Given passage:
● ● ● ●

A few days after the concert, New York voters went to the polls to decide a number of issues including the Democratic Party nominee for president. McGovern was predicted the clear winner, with Hubert Humphrey polling poorly, and Shirley Chisholm still holding some delegates. Paul Simon said that Chisholm's campaign, promoting women and Blacks, was significant: "It's important that she maintain her candidacy up until the very last minute." McGovern continued his success in July, winning the Democratic National Convention but failing in his wish to name Ted Kennedy as his running mate, and failing further to unite the party by convincing Humphrey to accept the position. His first choice, Thomas Eagleton, was a public relations nightmare, and his final choice, Sargent Shriver, was seen as out of touch with the working class.

Warren Beatty's sister, Shirley MacLaine, co-produced another event for McGovern in October at Madison Square Garden, called Star-Spangled Women for McGovern–Shriver. With co-producer Sid Bernstein, she brought more than a dozen women singers together for a concert, and continued the theme of having celebrity ushers. Beatty himself served as an usher.

By November, Richard Nixon had undermined McGovern's anti-war platform by announcing a withdrawal from the Vietnam War, and Nixon won the presidential election in a landslide. Six weeks later, though, Nixon ordered the bombing of Hanoi.

● ● ● ●

Data listing:
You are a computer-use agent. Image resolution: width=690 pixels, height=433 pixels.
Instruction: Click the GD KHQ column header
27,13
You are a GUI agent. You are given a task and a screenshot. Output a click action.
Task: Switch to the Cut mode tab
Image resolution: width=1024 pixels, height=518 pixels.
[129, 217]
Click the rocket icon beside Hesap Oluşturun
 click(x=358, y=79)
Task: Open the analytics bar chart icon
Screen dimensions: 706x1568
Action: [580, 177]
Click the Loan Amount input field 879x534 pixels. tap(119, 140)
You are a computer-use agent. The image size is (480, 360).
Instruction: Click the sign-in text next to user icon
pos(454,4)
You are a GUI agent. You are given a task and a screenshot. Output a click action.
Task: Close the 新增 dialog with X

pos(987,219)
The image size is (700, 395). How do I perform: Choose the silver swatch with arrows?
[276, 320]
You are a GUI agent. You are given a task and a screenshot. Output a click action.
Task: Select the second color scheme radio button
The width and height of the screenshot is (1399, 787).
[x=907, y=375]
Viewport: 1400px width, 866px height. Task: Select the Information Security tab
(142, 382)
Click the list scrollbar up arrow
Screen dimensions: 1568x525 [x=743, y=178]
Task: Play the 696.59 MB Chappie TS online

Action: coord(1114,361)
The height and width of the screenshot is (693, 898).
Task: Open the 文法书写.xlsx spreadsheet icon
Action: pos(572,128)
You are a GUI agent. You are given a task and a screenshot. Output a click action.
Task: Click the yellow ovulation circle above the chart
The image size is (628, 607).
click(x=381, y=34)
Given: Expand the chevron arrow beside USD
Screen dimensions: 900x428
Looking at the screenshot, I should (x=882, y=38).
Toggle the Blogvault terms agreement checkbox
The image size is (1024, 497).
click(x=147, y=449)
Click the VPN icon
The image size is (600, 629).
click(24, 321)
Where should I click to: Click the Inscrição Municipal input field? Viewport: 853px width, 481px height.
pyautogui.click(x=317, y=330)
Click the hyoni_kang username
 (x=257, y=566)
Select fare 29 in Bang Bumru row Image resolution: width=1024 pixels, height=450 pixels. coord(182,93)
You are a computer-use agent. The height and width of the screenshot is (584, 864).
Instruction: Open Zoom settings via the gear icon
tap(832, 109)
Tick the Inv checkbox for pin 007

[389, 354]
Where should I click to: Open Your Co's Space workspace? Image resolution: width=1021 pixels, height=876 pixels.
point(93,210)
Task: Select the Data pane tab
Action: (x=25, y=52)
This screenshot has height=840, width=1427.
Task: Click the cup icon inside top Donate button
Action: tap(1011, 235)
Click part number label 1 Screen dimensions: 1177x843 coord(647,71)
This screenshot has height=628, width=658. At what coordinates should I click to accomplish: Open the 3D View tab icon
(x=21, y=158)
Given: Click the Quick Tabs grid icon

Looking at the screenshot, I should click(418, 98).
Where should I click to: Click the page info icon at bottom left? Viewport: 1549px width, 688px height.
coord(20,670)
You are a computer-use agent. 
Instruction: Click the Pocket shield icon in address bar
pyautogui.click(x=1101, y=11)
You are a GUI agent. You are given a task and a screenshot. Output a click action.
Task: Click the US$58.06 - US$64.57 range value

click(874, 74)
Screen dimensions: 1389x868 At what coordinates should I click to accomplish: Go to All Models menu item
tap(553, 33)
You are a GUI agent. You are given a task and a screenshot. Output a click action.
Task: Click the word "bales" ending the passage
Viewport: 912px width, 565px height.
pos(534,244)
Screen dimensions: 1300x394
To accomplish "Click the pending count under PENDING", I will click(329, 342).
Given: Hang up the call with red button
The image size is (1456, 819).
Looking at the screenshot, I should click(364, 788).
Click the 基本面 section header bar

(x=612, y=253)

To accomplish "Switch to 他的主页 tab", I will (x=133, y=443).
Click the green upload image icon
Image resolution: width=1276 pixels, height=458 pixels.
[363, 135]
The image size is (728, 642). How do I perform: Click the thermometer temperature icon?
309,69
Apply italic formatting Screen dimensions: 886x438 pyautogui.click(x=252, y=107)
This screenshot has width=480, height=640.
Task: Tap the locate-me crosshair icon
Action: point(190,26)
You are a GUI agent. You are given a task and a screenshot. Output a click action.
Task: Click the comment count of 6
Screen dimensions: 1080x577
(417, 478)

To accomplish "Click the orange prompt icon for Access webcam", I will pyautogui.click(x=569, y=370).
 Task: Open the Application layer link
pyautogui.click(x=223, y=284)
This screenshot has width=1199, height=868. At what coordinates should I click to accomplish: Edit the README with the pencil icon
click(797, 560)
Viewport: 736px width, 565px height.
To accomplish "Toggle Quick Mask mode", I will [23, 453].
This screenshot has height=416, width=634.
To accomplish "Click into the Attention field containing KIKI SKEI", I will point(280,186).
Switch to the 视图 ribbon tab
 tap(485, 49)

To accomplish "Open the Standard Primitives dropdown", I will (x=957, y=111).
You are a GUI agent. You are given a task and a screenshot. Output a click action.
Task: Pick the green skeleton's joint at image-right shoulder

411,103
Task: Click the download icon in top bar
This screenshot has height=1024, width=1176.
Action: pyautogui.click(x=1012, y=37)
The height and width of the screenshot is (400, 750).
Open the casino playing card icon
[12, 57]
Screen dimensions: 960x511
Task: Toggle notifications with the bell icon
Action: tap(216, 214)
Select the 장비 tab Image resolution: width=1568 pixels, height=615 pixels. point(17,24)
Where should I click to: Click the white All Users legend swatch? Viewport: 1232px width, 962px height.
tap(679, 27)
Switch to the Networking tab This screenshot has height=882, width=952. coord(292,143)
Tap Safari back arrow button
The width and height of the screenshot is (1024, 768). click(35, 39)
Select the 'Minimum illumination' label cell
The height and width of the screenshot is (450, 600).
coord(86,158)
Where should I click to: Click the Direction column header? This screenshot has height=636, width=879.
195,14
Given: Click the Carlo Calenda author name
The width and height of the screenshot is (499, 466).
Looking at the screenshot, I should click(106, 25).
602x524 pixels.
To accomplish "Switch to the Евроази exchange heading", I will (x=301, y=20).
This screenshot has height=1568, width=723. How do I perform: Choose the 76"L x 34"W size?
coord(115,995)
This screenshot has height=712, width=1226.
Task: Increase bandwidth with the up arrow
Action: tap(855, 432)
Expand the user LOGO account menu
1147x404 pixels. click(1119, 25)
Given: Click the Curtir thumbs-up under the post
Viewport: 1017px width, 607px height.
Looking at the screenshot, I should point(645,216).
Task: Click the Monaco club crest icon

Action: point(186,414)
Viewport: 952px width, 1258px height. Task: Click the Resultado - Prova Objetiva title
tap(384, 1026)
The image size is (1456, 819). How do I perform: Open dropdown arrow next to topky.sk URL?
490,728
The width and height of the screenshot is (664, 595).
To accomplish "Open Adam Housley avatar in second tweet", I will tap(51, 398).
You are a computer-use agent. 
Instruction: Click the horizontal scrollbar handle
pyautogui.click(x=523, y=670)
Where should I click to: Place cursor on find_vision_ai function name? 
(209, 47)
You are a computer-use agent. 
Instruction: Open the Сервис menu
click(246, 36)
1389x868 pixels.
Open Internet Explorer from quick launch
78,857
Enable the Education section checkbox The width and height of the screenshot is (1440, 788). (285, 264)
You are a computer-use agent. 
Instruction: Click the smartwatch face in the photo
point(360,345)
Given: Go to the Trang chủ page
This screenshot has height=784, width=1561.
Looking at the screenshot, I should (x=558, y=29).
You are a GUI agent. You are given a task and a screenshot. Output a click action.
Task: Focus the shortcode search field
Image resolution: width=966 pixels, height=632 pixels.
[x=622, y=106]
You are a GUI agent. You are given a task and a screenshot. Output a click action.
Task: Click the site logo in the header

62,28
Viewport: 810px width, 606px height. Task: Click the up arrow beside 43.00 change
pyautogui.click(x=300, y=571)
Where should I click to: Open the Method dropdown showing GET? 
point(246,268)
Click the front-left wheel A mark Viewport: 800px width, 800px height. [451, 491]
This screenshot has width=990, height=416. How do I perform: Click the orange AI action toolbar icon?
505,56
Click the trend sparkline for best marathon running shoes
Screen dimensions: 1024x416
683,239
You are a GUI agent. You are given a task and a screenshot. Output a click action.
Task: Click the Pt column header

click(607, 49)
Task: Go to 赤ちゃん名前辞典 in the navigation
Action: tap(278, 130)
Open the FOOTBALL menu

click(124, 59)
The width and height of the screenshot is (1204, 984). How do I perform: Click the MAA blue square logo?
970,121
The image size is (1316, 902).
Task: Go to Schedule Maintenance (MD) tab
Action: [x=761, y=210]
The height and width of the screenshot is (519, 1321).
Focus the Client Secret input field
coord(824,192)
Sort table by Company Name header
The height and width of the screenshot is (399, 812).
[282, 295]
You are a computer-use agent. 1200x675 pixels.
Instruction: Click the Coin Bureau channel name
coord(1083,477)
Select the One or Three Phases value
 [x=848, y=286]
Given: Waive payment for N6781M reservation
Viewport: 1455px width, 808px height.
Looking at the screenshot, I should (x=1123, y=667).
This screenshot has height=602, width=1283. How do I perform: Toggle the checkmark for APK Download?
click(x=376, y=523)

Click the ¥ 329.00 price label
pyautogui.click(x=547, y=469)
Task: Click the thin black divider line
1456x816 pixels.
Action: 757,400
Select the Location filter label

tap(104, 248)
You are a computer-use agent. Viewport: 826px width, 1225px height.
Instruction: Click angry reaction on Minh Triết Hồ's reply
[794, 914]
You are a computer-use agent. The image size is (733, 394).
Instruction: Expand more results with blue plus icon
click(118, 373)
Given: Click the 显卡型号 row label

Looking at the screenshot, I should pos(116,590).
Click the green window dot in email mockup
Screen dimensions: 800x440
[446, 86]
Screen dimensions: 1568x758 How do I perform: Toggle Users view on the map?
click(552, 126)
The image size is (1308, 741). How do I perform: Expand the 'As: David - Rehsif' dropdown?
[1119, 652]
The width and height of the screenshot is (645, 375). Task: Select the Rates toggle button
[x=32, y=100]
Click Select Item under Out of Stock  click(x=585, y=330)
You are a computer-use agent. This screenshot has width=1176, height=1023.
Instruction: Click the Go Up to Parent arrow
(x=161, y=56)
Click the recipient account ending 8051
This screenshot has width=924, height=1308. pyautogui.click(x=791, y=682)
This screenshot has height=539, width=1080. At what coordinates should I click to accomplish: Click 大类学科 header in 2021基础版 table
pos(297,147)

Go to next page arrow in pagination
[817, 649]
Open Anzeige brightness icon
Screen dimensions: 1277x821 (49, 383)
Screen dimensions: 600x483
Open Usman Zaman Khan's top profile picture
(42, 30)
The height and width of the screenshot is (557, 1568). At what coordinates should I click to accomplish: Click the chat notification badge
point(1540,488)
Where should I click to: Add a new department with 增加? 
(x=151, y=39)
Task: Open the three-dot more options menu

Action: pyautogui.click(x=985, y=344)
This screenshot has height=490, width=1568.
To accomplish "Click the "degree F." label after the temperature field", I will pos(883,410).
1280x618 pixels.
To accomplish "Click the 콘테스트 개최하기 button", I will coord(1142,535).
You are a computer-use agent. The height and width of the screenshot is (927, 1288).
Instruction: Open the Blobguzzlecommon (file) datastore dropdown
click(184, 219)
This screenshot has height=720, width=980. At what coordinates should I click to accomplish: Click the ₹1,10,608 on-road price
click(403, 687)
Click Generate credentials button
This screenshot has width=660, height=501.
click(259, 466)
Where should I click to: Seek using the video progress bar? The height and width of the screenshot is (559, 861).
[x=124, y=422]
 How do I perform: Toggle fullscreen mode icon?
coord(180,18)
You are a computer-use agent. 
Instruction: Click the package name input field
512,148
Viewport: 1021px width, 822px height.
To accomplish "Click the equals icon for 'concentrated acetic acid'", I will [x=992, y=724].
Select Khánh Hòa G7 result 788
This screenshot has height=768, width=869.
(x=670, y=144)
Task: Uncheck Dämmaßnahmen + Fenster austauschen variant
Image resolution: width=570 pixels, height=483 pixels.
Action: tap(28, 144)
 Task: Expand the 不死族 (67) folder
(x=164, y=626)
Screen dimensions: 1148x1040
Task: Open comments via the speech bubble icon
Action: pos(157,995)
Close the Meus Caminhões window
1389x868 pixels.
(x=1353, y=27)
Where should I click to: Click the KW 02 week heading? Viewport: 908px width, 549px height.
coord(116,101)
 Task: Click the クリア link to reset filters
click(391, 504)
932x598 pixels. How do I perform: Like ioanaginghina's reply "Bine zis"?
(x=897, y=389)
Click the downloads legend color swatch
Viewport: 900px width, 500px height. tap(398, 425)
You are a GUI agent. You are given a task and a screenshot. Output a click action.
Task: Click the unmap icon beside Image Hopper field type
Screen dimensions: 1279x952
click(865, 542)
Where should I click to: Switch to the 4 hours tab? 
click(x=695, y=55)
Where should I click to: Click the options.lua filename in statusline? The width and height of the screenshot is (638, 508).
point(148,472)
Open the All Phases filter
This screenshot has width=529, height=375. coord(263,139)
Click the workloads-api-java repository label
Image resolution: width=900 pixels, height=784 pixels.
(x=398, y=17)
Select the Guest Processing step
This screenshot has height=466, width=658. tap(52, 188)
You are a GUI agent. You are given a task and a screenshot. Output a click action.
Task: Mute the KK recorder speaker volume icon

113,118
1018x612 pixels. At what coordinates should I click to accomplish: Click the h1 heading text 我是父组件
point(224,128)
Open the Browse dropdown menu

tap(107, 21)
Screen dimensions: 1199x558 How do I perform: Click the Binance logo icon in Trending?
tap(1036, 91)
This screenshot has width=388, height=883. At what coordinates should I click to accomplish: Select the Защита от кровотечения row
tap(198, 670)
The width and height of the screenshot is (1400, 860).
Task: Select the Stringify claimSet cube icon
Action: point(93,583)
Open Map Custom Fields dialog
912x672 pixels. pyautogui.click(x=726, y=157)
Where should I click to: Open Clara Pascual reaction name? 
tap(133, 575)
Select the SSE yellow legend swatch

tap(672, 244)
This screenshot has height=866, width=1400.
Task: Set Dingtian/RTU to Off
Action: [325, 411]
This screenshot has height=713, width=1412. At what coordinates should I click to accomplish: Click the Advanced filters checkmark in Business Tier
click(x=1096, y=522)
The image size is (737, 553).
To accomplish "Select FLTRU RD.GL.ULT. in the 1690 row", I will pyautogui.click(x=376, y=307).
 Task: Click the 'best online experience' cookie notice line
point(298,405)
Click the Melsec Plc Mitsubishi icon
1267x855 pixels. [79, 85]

● ● ● ●

Problem:
Please reproduce the whole passage about McGovern's 1972 presidential campaign, word for word.

Result below:
A few days after the concert, New York voters went to the polls to decide a number of issues including the Democratic Party nominee for president. McGovern was predicted the clear winner, with Hubert Humphrey polling poorly, and Shirley Chisholm still holding some delegates. Paul Simon said that Chisholm's campaign, promoting women and Blacks, was significant: "It's important that she maintain her candidacy up until the very last minute." McGovern continued his success in July, winning the Democratic National Convention but failing in his wish to name Ted Kennedy as his running mate, and failing further to unite the party by convincing Humphrey to accept the position. His first choice, Thomas Eagleton, was a public relations nightmare, and his final choice, Sargent Shriver, was seen as out of touch with the working class.

Warren Beatty's sister, Shirley MacLaine, co-produced another event for McGovern in October at Madison Square Garden, called Star-Spangled Women for McGovern–Shriver. With co-producer Sid Bernstein, she brought more than a dozen women singers together for a concert, and continued the theme of having celebrity ushers. Beatty himself served as an usher.

By November, Richard Nixon had undermined McGovern's anti-war platform by announcing a withdrawal from the Vietnam War, and Nixon won the presidential election in a landslide. Six weeks later, though, Nixon ordered the bombing of Hanoi.